■ **Aim of the task**:
Revise the listing below by replacing "GUI agent" with "screen agent" everywhere it occurs, leaving every other line untouched.
---------- Data entries ----------
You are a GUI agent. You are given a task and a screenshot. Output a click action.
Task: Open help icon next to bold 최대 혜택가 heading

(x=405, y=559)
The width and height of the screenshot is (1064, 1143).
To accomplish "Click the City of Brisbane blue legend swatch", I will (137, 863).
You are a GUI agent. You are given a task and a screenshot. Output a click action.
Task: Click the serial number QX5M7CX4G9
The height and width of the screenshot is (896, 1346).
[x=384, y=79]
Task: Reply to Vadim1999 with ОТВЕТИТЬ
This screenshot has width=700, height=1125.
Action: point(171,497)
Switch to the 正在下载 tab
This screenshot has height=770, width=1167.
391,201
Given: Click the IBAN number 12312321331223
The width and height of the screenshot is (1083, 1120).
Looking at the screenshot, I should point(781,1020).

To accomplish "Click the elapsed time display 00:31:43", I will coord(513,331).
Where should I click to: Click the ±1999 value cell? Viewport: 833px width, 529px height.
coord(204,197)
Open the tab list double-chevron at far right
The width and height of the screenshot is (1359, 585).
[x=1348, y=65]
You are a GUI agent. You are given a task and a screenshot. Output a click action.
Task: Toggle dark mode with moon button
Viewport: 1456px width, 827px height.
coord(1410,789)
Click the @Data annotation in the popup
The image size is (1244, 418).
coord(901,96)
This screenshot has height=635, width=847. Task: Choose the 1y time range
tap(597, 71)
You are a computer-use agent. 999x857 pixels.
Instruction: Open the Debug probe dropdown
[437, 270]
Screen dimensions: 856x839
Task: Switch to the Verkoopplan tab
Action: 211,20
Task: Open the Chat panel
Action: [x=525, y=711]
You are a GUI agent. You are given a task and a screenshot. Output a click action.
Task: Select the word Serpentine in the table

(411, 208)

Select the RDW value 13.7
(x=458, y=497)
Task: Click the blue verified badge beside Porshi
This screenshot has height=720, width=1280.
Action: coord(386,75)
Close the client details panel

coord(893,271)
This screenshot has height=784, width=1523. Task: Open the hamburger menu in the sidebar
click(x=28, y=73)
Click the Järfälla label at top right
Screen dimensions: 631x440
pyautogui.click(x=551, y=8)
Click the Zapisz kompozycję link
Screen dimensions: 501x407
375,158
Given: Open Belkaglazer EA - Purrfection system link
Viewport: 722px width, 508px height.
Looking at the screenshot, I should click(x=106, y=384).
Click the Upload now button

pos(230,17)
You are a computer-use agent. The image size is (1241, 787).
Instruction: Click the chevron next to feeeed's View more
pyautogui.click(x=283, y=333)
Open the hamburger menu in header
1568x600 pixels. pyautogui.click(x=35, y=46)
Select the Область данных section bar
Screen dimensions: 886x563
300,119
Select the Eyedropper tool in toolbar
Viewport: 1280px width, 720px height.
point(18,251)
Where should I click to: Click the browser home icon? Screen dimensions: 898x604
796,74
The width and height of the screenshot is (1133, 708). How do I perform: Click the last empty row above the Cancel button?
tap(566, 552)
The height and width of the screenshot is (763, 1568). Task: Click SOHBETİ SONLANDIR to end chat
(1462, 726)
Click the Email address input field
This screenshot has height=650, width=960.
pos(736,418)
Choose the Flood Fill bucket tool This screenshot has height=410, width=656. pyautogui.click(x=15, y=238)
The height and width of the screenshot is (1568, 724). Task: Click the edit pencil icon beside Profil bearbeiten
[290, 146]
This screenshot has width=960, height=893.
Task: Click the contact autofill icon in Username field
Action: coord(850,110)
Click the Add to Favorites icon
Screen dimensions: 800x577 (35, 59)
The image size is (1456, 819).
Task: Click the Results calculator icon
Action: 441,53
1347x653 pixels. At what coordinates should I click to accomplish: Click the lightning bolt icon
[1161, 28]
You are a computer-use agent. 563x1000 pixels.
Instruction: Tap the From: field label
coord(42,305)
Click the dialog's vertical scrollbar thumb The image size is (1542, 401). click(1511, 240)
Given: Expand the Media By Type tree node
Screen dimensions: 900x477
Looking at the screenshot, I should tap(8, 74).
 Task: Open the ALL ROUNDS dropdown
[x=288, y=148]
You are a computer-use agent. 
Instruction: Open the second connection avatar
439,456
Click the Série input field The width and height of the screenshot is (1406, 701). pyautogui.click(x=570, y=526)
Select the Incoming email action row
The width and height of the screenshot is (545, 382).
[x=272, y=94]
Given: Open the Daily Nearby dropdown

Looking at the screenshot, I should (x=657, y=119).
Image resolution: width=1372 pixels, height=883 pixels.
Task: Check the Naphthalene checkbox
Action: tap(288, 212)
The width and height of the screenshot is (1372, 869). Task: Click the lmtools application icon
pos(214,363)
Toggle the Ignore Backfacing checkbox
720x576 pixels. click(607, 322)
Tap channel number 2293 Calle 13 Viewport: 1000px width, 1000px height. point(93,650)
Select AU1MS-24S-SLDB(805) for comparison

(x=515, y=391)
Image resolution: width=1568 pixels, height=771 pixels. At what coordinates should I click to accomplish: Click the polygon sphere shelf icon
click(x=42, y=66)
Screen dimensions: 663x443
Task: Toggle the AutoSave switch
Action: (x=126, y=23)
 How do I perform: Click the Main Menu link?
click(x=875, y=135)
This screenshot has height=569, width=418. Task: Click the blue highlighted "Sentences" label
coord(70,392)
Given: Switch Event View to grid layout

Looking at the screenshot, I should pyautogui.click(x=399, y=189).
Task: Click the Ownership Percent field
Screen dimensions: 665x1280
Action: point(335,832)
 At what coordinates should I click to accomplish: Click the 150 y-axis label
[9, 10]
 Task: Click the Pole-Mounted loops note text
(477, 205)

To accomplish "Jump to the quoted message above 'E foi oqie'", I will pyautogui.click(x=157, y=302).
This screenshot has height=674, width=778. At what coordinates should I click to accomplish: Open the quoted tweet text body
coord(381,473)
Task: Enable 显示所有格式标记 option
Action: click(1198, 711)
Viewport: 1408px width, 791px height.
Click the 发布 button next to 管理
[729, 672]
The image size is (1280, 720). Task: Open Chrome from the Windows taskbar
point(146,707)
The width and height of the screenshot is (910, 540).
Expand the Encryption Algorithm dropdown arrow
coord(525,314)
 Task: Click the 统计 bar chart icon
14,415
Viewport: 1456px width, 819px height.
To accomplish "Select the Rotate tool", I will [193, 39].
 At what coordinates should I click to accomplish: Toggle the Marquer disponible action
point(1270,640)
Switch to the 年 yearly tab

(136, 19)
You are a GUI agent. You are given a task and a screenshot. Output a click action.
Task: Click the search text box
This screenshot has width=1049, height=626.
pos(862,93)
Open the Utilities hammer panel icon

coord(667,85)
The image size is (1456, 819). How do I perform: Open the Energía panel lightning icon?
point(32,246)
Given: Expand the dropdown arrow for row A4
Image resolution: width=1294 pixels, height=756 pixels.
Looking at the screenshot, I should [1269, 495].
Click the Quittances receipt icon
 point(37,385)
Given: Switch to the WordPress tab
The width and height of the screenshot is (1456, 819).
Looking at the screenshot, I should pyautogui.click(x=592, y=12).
----------
■ **Result of this task**:
You are a screen agent. You are given a task and a screenshot. Output a click action.
Task: Open help icon next to bold 최대 혜택가 heading

(x=405, y=559)
The width and height of the screenshot is (1064, 1143).
To accomplish "Click the City of Brisbane blue legend swatch", I will (137, 863).
You are a screen agent. You are given a task and a screenshot. Output a click action.
Task: Click the serial number QX5M7CX4G9
The height and width of the screenshot is (896, 1346).
[x=384, y=79]
Task: Reply to Vadim1999 with ОТВЕТИТЬ
This screenshot has width=700, height=1125.
Action: point(171,497)
Switch to the 正在下载 tab
This screenshot has height=770, width=1167.
391,201
Given: Click the IBAN number 12312321331223
The width and height of the screenshot is (1083, 1120).
Looking at the screenshot, I should point(781,1020).

To accomplish "Click the elapsed time display 00:31:43", I will coord(513,331).
Where should I click to: Click the ±1999 value cell? Viewport: 833px width, 529px height.
coord(204,197)
Open the tab list double-chevron at far right
The width and height of the screenshot is (1359, 585).
[x=1348, y=65]
You are a screen agent. You are given a task and a screenshot. Output a click action.
Task: Toggle dark mode with moon button
Viewport: 1456px width, 827px height.
coord(1410,789)
Click the @Data annotation in the popup
The image size is (1244, 418).
coord(901,96)
This screenshot has height=635, width=847. Task: Choose the 1y time range
tap(597, 71)
You are a computer-use agent. 999x857 pixels.
Instruction: Open the Debug probe dropdown
[437, 270]
Screen dimensions: 856x839
Task: Switch to the Verkoopplan tab
Action: 211,20
Task: Open the Chat panel
Action: [x=525, y=711]
You are a screen agent. You are given a task and a screenshot. Output a click action.
Task: Select the word Serpentine in the table

(411, 208)

Select the RDW value 13.7
(x=458, y=497)
Task: Click the blue verified badge beside Porshi
This screenshot has height=720, width=1280.
Action: coord(386,75)
Close the client details panel

coord(893,271)
This screenshot has height=784, width=1523. Task: Open the hamburger menu in the sidebar
click(x=28, y=73)
Click the Järfälla label at top right
Screen dimensions: 631x440
pyautogui.click(x=551, y=8)
Click the Zapisz kompozycję link
Screen dimensions: 501x407
375,158
Given: Open Belkaglazer EA - Purrfection system link
Viewport: 722px width, 508px height.
Looking at the screenshot, I should click(x=106, y=384).
Click the Upload now button

pos(230,17)
You are a computer-use agent. The image size is (1241, 787).
Instruction: Click the chevron next to feeeed's View more
pyautogui.click(x=283, y=333)
Open the hamburger menu in header
1568x600 pixels. pyautogui.click(x=35, y=46)
Select the Область данных section bar
Screen dimensions: 886x563
300,119
Select the Eyedropper tool in toolbar
Viewport: 1280px width, 720px height.
point(18,251)
Where should I click to: Click the browser home icon? Screen dimensions: 898x604
796,74
The width and height of the screenshot is (1133, 708). How do I perform: Click the last empty row above the Cancel button?
tap(566, 552)
The height and width of the screenshot is (763, 1568). Task: Click SOHBETİ SONLANDIR to end chat
(1462, 726)
Click the Email address input field
This screenshot has height=650, width=960.
pos(736,418)
Choose the Flood Fill bucket tool This screenshot has height=410, width=656. pyautogui.click(x=15, y=238)
The height and width of the screenshot is (1568, 724). Task: Click the edit pencil icon beside Profil bearbeiten
[290, 146]
This screenshot has width=960, height=893.
Task: Click the contact autofill icon in Username field
Action: coord(850,110)
Click the Add to Favorites icon
Screen dimensions: 800x577 (35, 59)
The image size is (1456, 819).
Task: Click the Results calculator icon
Action: 441,53
1347x653 pixels. At what coordinates should I click to accomplish: Click the lightning bolt icon
[1161, 28]
You are a computer-use agent. 563x1000 pixels.
Instruction: Tap the From: field label
coord(42,305)
Click the dialog's vertical scrollbar thumb The image size is (1542, 401). click(1511, 240)
Given: Expand the Media By Type tree node
Screen dimensions: 900x477
Looking at the screenshot, I should tap(8, 74).
 Task: Open the ALL ROUNDS dropdown
[x=288, y=148]
You are a computer-use agent. 
Instruction: Open the second connection avatar
439,456
Click the Série input field The width and height of the screenshot is (1406, 701). pyautogui.click(x=570, y=526)
Select the Incoming email action row
The width and height of the screenshot is (545, 382).
[x=272, y=94]
Given: Open the Daily Nearby dropdown

Looking at the screenshot, I should (x=657, y=119).
Image resolution: width=1372 pixels, height=883 pixels.
Task: Check the Naphthalene checkbox
Action: tap(288, 212)
The width and height of the screenshot is (1372, 869). Task: Click the lmtools application icon
pos(214,363)
Toggle the Ignore Backfacing checkbox
720x576 pixels. click(607, 322)
Tap channel number 2293 Calle 13 Viewport: 1000px width, 1000px height. point(93,650)
Select AU1MS-24S-SLDB(805) for comparison

(x=515, y=391)
Image resolution: width=1568 pixels, height=771 pixels. At what coordinates should I click to accomplish: Click the polygon sphere shelf icon
click(x=42, y=66)
Screen dimensions: 663x443
Task: Toggle the AutoSave switch
Action: (x=126, y=23)
 How do I perform: Click the Main Menu link?
click(x=875, y=135)
This screenshot has height=569, width=418. Task: Click the blue highlighted "Sentences" label
coord(70,392)
Given: Switch Event View to grid layout

Looking at the screenshot, I should pyautogui.click(x=399, y=189).
Task: Click the Ownership Percent field
Screen dimensions: 665x1280
Action: point(335,832)
 At what coordinates should I click to accomplish: Click the 150 y-axis label
[9, 10]
 Task: Click the Pole-Mounted loops note text
(477, 205)

To accomplish "Jump to the quoted message above 'E foi oqie'", I will pyautogui.click(x=157, y=302).
This screenshot has height=674, width=778. At what coordinates should I click to accomplish: Open the quoted tweet text body
coord(381,473)
Task: Enable 显示所有格式标记 option
Action: click(1198, 711)
Viewport: 1408px width, 791px height.
Click the 发布 button next to 管理
[729, 672]
The image size is (1280, 720). Task: Open Chrome from the Windows taskbar
point(146,707)
The width and height of the screenshot is (910, 540).
Expand the Encryption Algorithm dropdown arrow
coord(525,314)
 Task: Click the 统计 bar chart icon
14,415
Viewport: 1456px width, 819px height.
To accomplish "Select the Rotate tool", I will [193, 39].
 At what coordinates should I click to accomplish: Toggle the Marquer disponible action
point(1270,640)
Switch to the 年 yearly tab

(136, 19)
You are a screen agent. You are given a task and a screenshot. Output a click action.
Task: Click the search text box
This screenshot has width=1049, height=626.
pos(862,93)
Open the Utilities hammer panel icon

coord(667,85)
The image size is (1456, 819). How do I perform: Open the Energía panel lightning icon?
point(32,246)
Given: Expand the dropdown arrow for row A4
Image resolution: width=1294 pixels, height=756 pixels.
Looking at the screenshot, I should [1269, 495].
Click the Quittances receipt icon
 point(37,385)
Given: Switch to the WordPress tab
The width and height of the screenshot is (1456, 819).
Looking at the screenshot, I should pyautogui.click(x=592, y=12).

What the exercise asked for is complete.